Data encryption is one of the most important tools in your data  confidentiality toolkit. This topic is complex, challenging, and not for  the faint of heart. Books and encyclopedias go into great detail of  various encryption algorithms, technologies, and methods, but for now,  let’s keep things simple. First, you generate a key and encrypt the  document. Then, you send the encrypted document to the third party. The  third party decrypts the document with a decryption key and reads the  document. Does this mean we managed to maintain Hackme’s report  integrity? If you think data encryption is the answer, please read on.

Can Data Encryption Guarantee Data Integrity?

Previously, data encryption looked like a great solution, but  unfortunately, you can’t rely only on encryption for data integrity.  Why? Because an attacker could still modify the encrypted document.  Remember, in the digital world everything is zeroes and ones, and the  same is true for our encrypted report. The attacker could still inject  or overwrite the zeroes and ones in the document in certain cases. This  means the third party could still decrypt the modified document. In that  case, the third party wouldn’t know that the document was modified by  an attacker.

Using encryption alone could help you with confidentiality, but you  can’t rely on it for data integrity. That’s why most modern  cryptographic solutions use a combination of hashing and encryption. The  same applies to our mission, which means we have to use both encryption  and hashing to be successful in our mission.

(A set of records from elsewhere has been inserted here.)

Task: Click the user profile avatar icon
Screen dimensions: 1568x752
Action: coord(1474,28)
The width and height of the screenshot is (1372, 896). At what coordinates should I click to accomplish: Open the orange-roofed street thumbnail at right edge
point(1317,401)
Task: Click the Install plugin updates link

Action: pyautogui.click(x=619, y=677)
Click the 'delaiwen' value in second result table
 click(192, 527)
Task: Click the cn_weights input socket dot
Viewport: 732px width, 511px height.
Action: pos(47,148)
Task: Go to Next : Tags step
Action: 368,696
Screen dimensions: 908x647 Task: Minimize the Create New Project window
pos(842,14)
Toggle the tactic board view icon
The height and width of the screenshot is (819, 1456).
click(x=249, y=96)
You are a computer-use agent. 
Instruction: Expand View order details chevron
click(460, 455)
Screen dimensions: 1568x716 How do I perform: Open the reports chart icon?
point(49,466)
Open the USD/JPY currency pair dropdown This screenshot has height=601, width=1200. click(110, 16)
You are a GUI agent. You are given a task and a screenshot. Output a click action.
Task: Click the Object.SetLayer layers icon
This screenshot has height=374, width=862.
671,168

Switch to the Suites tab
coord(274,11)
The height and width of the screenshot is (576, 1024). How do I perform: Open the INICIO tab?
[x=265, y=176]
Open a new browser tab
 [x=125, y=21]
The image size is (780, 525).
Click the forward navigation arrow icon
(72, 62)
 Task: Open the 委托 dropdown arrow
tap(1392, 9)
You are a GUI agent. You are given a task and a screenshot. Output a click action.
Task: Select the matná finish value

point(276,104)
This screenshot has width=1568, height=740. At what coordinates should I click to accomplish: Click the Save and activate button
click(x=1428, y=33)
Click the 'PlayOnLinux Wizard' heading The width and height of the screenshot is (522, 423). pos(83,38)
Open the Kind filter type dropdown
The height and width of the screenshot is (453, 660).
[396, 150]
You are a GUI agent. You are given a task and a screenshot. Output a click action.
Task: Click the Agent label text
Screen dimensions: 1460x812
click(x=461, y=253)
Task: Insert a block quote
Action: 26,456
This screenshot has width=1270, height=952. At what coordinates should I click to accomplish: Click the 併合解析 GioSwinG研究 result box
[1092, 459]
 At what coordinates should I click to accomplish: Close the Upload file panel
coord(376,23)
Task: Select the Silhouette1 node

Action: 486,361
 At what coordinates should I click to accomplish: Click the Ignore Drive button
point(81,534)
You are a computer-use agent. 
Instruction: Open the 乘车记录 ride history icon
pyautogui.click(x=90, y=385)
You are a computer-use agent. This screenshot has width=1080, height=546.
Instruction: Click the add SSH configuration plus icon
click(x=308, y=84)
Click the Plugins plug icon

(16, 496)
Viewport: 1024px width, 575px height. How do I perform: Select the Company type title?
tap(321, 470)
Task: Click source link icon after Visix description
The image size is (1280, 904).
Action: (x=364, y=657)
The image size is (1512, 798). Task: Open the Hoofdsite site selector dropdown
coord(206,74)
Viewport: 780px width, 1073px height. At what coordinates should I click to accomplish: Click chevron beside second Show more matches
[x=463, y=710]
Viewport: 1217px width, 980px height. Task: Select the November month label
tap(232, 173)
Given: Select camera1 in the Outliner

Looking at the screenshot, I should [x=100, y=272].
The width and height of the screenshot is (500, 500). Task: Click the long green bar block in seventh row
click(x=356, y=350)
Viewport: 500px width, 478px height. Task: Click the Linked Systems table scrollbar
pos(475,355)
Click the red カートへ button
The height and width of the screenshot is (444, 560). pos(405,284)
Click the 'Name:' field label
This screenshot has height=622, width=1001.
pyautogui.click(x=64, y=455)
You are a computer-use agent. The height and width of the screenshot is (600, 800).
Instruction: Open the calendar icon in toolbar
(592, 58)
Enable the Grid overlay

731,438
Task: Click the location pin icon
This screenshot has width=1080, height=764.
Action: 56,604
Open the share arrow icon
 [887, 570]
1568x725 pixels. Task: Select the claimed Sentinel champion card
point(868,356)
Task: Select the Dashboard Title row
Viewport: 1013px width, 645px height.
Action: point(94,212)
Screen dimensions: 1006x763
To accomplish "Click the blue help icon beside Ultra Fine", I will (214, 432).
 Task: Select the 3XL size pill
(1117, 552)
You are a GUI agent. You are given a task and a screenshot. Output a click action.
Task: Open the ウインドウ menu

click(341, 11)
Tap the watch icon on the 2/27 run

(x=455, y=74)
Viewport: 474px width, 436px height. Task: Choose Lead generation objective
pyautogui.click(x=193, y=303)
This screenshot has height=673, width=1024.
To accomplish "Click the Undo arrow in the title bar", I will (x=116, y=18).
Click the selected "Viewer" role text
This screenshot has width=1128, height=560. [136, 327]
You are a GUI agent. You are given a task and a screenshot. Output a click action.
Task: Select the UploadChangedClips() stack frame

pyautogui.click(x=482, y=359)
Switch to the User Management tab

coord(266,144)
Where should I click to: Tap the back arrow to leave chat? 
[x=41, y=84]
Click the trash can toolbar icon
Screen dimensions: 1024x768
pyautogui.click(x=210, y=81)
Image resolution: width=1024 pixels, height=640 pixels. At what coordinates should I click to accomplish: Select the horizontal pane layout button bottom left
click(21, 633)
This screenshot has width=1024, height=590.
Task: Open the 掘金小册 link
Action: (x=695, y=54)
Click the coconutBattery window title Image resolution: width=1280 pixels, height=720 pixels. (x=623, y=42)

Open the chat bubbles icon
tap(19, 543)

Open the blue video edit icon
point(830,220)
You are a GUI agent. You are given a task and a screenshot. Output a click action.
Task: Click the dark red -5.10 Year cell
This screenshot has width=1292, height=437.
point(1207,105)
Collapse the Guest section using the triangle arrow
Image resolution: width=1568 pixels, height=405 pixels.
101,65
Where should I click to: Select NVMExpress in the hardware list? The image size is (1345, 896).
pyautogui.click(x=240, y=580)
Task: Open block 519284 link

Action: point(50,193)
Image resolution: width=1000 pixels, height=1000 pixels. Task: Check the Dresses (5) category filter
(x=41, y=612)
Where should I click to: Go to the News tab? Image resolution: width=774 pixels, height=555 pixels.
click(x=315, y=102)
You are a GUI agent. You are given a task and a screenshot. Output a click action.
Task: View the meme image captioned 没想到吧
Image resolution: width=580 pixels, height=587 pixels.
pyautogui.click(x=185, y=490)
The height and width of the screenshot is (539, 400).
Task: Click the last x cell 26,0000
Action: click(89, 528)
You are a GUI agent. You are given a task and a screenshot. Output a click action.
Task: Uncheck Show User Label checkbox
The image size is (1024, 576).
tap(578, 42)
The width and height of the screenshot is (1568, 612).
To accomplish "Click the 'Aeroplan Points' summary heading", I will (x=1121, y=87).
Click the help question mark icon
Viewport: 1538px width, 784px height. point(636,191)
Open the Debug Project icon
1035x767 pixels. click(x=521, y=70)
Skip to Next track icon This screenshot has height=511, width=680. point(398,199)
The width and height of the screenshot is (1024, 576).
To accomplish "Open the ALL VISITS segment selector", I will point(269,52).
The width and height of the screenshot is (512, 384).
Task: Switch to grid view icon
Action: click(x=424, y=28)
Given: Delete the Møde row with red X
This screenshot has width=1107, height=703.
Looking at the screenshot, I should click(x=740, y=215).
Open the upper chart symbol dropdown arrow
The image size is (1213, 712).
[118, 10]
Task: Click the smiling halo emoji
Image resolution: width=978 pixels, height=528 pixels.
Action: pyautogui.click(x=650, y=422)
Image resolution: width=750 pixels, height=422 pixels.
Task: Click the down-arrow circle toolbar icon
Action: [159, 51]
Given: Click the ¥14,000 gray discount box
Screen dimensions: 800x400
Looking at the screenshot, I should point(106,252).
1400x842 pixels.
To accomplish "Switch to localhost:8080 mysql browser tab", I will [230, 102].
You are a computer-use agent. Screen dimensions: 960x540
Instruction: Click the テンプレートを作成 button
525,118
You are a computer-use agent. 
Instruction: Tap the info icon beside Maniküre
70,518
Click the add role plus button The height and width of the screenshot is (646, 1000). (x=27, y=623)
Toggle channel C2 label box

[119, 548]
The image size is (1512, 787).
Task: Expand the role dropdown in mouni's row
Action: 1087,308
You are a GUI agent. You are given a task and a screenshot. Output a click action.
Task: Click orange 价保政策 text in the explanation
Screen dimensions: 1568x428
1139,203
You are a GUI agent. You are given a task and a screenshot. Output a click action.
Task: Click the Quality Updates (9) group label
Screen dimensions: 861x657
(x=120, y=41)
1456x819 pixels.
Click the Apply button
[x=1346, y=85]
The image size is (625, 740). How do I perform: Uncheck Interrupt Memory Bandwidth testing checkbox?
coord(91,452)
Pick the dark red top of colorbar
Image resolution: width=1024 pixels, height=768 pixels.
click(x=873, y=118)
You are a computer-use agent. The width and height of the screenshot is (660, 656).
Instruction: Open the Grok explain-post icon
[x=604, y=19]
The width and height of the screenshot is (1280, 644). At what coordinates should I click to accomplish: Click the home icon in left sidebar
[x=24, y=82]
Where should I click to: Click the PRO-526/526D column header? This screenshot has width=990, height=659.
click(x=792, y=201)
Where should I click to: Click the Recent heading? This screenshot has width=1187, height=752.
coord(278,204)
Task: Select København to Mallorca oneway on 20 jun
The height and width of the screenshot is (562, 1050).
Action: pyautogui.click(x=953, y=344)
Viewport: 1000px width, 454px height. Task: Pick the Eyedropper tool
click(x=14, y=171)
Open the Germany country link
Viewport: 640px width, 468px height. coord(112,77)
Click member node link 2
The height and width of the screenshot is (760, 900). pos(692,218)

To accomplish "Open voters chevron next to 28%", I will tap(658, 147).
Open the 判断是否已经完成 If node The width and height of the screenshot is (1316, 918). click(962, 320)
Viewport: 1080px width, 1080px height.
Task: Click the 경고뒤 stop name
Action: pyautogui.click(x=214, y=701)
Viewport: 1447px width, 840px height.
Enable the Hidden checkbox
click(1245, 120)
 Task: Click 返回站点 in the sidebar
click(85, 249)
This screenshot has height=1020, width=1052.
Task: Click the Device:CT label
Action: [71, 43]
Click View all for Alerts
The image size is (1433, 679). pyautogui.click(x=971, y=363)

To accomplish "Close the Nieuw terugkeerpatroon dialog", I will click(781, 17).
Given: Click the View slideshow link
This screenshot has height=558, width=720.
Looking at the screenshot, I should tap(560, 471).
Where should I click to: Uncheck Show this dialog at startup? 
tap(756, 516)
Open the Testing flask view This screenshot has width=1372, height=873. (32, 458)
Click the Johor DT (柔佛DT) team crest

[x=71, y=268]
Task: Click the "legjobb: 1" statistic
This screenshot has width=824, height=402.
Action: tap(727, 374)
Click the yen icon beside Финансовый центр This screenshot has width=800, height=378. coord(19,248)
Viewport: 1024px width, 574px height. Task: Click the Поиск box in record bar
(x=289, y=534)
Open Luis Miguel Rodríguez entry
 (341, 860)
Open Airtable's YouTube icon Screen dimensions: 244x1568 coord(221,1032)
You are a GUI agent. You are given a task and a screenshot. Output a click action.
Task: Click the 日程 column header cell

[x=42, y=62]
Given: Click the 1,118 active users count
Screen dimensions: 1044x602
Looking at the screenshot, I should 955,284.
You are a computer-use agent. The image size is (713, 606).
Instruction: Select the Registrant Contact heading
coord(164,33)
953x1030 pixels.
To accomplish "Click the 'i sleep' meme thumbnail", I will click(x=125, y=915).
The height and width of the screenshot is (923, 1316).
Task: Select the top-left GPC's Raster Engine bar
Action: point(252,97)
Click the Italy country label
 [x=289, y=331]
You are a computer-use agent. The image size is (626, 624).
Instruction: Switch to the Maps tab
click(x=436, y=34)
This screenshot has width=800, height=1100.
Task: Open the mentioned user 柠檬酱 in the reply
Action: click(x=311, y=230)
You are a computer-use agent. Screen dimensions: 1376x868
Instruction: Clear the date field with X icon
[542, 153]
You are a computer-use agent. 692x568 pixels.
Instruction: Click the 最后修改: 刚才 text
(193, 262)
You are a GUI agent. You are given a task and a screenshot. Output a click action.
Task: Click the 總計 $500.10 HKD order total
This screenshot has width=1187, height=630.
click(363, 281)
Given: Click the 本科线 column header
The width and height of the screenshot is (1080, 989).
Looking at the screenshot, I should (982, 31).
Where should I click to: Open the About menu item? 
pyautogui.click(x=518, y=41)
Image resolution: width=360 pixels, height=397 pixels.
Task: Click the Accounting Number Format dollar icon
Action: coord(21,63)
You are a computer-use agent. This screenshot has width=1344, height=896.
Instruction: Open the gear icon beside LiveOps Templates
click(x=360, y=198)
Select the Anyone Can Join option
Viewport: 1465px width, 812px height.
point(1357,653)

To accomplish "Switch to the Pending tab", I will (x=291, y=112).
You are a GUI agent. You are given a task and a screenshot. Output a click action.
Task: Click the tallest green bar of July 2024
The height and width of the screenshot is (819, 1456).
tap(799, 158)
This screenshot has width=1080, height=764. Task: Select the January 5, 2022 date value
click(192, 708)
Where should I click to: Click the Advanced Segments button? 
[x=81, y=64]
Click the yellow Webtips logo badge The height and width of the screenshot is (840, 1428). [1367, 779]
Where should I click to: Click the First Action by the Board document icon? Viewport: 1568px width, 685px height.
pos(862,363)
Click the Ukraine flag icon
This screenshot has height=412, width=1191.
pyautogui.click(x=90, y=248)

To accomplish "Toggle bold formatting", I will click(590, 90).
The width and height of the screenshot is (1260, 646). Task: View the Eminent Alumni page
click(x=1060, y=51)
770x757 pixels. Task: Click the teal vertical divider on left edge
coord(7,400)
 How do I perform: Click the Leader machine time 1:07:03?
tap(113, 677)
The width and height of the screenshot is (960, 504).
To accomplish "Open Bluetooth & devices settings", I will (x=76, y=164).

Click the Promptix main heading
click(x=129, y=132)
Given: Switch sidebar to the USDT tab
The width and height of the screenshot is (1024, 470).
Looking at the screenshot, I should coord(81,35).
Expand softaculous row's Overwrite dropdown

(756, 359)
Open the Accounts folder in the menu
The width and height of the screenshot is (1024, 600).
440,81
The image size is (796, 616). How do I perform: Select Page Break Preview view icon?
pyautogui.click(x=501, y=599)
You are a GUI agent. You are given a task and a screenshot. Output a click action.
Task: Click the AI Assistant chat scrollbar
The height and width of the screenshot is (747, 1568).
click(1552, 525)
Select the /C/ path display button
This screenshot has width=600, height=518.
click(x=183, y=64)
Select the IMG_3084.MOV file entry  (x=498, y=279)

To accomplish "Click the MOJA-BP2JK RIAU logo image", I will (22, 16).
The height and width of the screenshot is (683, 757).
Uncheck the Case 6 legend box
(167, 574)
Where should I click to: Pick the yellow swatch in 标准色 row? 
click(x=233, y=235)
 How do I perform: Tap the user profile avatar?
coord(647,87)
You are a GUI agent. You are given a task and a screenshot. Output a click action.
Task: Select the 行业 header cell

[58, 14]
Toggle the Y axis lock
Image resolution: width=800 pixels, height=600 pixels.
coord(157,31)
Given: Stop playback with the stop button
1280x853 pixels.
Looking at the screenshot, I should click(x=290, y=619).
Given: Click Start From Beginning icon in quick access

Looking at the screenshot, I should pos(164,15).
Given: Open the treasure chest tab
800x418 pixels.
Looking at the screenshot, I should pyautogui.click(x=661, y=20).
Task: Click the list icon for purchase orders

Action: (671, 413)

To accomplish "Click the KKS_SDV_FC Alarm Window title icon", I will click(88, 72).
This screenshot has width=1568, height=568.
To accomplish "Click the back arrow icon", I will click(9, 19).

Data Integrity Mission Prologue

In summary, we discussed the CIA principles, with a focus on the data  integrity principle. Now you understand what the key differences are  between data integrity and data confidentiality. I’ve also busted a  common myth and answered the question, “Can data encryption guarantee  data integrity?” Your key takeaway is that you can’t rely on encryption  or hashing algorithms alone for data integrity, and to be successful in  our mission, we’d have to use both to send the financial report.

Congratulations! You completed this mission with flying colors. In  closing, I’ll say that our mission could still be improved with digital  signatures and certificates—but that’s a story for another time. Until  then, keep safe and secure.